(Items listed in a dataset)

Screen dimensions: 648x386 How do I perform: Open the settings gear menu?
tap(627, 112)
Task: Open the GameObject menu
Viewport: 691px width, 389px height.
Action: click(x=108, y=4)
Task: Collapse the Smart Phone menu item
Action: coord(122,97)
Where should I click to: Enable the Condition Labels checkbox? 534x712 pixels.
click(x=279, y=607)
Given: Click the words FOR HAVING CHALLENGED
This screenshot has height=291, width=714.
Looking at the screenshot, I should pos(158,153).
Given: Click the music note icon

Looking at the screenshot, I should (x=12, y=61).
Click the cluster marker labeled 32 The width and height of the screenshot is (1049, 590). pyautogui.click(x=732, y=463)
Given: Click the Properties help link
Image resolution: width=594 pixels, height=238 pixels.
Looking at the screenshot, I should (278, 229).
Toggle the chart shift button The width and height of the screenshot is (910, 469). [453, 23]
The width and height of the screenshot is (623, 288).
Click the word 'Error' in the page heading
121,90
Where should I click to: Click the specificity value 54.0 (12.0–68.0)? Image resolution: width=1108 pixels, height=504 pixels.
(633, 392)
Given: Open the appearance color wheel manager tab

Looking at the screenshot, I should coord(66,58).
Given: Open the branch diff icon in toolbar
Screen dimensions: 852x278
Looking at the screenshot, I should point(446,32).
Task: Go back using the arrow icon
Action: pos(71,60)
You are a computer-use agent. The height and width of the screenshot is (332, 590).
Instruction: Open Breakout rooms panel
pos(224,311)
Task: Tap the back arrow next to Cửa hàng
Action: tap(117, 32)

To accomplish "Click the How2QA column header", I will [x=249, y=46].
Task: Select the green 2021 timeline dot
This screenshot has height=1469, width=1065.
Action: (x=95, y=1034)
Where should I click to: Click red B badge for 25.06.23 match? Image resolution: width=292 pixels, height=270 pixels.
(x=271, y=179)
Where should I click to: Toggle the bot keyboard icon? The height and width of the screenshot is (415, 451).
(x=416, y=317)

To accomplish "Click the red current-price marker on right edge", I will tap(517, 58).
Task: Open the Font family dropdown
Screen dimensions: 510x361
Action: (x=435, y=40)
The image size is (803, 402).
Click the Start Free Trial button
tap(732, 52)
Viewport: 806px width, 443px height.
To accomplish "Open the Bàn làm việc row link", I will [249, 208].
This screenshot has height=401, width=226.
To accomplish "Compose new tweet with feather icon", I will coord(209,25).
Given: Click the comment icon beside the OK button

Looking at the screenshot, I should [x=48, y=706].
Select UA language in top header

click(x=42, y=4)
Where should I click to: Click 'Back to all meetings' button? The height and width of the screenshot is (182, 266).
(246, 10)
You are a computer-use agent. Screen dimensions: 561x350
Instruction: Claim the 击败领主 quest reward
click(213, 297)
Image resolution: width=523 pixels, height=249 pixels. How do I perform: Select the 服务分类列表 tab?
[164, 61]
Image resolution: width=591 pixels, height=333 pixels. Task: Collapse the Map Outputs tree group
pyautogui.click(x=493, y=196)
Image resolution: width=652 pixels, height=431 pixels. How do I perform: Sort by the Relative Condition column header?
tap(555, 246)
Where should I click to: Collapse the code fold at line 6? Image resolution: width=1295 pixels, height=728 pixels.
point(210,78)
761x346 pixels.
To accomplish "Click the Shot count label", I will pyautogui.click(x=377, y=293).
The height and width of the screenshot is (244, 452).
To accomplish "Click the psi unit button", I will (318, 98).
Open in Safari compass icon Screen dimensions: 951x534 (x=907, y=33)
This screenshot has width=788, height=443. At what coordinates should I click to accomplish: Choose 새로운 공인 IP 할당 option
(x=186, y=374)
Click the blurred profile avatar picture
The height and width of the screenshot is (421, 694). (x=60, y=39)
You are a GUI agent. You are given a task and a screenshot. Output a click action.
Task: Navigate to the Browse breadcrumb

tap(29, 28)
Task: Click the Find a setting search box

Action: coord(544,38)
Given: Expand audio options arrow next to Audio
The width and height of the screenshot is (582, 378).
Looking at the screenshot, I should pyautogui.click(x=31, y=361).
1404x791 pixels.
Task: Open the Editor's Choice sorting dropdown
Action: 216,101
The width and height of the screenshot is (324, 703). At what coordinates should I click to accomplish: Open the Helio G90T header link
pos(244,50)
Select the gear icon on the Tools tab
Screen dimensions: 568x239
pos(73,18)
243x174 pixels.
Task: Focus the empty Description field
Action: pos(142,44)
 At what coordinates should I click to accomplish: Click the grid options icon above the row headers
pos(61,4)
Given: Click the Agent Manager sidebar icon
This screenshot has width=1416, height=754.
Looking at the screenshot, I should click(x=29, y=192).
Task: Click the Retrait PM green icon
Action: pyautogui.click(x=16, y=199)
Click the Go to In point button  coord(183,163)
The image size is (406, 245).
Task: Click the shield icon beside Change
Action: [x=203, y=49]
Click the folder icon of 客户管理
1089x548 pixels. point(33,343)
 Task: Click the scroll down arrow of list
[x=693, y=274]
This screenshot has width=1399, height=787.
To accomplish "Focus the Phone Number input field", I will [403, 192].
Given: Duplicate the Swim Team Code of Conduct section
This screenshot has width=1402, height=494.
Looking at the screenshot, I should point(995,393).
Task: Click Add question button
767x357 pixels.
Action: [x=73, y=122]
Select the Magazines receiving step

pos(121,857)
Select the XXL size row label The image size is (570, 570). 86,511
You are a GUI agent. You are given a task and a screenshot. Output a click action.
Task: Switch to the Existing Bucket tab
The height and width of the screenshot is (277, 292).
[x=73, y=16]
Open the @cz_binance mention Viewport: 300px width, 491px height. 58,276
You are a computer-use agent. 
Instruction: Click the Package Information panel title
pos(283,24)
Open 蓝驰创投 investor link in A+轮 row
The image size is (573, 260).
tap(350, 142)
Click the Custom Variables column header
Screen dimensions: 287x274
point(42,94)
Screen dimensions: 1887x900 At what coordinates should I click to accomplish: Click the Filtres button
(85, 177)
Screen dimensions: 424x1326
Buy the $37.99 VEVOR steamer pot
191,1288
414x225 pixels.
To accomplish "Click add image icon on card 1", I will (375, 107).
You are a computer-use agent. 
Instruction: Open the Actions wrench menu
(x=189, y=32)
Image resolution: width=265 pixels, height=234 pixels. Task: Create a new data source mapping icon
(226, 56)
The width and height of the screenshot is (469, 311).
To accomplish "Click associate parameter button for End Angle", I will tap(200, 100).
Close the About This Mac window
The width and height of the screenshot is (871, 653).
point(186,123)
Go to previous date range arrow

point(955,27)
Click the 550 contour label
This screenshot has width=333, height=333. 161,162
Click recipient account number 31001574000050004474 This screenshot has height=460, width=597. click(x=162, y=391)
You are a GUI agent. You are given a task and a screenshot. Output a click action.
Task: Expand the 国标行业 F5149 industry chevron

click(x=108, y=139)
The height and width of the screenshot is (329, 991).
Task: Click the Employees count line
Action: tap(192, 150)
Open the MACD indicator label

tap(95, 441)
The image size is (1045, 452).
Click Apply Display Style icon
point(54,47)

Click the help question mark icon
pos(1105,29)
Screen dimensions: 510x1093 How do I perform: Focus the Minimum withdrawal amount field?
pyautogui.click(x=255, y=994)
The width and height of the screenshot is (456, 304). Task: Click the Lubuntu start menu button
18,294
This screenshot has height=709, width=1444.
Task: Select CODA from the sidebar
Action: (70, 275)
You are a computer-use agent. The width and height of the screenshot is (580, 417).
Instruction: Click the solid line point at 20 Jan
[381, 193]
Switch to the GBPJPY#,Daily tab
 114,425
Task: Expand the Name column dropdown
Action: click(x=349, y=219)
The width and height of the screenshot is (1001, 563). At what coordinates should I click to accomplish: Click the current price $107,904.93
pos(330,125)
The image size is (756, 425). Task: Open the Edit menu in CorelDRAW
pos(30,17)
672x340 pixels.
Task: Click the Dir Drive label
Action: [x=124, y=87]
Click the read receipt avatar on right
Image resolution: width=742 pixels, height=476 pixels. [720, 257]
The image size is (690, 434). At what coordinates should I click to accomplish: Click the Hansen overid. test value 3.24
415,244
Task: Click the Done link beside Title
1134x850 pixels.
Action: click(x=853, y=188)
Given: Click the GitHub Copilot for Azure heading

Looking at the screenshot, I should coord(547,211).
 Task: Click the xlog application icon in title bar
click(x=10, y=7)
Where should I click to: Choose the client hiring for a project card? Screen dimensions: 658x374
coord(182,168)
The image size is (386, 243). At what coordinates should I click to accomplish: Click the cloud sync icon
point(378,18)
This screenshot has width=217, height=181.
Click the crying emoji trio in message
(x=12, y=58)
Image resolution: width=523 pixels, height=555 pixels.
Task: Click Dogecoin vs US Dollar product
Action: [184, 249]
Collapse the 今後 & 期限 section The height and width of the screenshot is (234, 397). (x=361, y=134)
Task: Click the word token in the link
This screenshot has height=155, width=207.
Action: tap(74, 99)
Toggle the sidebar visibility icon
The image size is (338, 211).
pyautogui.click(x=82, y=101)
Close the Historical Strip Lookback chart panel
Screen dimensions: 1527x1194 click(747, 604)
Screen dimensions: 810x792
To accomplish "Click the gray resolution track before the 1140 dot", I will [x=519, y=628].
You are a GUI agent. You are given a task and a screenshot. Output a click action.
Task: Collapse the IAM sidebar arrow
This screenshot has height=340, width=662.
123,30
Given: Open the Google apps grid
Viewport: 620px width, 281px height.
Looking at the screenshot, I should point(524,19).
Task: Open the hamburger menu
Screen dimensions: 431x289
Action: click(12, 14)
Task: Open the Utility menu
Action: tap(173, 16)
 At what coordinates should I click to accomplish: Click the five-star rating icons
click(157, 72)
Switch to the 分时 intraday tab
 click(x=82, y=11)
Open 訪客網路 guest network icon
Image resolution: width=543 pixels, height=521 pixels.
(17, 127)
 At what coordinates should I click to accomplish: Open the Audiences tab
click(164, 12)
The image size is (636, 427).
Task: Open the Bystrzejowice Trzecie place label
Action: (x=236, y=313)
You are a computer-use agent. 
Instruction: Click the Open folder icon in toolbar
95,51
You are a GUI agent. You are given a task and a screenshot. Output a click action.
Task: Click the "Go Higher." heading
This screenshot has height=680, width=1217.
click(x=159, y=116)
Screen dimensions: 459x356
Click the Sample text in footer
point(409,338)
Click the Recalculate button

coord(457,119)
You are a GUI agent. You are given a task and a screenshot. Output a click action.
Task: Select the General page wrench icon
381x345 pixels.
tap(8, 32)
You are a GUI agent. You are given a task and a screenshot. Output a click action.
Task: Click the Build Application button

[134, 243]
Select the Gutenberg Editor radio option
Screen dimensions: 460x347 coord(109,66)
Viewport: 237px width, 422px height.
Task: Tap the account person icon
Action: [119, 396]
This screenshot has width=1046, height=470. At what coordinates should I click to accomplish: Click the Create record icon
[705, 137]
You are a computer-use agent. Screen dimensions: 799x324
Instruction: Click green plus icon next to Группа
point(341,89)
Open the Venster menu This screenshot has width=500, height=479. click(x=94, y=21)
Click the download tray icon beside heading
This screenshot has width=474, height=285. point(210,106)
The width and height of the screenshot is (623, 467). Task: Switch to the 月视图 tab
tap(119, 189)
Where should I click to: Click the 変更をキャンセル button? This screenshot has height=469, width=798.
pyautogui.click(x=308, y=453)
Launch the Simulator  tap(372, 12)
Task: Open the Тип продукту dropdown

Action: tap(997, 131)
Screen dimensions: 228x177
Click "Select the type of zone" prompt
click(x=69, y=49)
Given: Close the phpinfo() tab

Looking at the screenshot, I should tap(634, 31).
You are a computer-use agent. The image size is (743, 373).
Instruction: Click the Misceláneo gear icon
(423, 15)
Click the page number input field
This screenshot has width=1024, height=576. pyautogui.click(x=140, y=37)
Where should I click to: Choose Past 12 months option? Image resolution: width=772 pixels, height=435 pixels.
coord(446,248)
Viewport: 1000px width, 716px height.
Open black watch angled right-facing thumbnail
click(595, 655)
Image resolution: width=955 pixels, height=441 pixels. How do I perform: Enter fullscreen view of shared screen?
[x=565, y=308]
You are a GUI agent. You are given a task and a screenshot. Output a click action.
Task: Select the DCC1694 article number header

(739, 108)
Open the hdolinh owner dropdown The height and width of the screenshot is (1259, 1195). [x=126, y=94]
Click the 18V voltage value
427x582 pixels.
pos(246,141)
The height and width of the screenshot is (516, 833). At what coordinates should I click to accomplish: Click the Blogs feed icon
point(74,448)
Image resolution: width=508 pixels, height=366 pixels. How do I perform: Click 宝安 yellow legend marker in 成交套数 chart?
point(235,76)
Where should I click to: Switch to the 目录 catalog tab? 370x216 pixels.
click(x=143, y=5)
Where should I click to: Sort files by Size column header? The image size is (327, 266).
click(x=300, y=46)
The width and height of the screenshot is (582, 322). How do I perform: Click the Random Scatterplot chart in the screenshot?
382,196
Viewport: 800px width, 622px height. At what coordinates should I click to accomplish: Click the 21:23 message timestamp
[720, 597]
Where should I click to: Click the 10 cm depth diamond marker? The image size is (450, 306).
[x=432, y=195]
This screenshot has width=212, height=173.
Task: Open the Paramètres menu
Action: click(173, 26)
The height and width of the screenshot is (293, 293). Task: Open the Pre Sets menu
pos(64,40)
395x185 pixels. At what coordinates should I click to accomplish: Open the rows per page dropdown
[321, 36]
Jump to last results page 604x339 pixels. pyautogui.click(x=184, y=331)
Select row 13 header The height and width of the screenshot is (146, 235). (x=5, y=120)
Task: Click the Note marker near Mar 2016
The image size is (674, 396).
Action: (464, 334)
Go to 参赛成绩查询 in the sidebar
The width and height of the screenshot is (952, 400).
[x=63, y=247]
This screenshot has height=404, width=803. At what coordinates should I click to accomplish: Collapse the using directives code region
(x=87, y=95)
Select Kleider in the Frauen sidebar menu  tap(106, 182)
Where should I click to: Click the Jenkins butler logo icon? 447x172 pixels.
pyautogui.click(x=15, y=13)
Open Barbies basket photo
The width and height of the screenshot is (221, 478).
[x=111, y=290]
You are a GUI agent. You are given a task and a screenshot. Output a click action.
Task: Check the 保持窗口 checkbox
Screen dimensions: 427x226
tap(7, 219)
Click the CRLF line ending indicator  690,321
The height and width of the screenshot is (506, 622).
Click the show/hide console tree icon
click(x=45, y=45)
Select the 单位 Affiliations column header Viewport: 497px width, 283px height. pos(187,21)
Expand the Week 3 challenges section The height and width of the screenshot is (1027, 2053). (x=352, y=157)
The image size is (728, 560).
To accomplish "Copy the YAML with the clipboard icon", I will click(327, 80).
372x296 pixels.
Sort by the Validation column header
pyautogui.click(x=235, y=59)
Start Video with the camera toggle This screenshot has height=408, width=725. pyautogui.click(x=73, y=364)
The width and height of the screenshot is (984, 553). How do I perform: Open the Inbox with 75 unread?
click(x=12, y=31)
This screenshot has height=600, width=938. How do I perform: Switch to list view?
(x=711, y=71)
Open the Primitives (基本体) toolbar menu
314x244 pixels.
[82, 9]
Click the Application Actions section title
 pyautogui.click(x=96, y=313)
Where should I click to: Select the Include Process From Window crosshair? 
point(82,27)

- _Directions_:
Only the lines above from the line with "This screenshot has width=217, height=181." to the line with "Task: Open the hamburger menu", those two lines included, should be reproduced exactly.

- _Your response_:
This screenshot has width=217, height=181.
Click the crying emoji trio in message
(x=12, y=58)
Image resolution: width=523 pixels, height=555 pixels.
Task: Click Dogecoin vs US Dollar product
Action: [184, 249]
Collapse the 今後 & 期限 section The height and width of the screenshot is (234, 397). (x=361, y=134)
Task: Click the word token in the link
This screenshot has height=155, width=207.
Action: tap(74, 99)
Toggle the sidebar visibility icon
The image size is (338, 211).
pyautogui.click(x=82, y=101)
Close the Historical Strip Lookback chart panel
Screen dimensions: 1527x1194 click(747, 604)
Screen dimensions: 810x792
To accomplish "Click the gray resolution track before the 1140 dot", I will [x=519, y=628].
You are a GUI agent. You are given a task and a screenshot. Output a click action.
Task: Collapse the IAM sidebar arrow
This screenshot has height=340, width=662.
123,30
Given: Open the Google apps grid
Viewport: 620px width, 281px height.
Looking at the screenshot, I should point(524,19).
Task: Open the hamburger menu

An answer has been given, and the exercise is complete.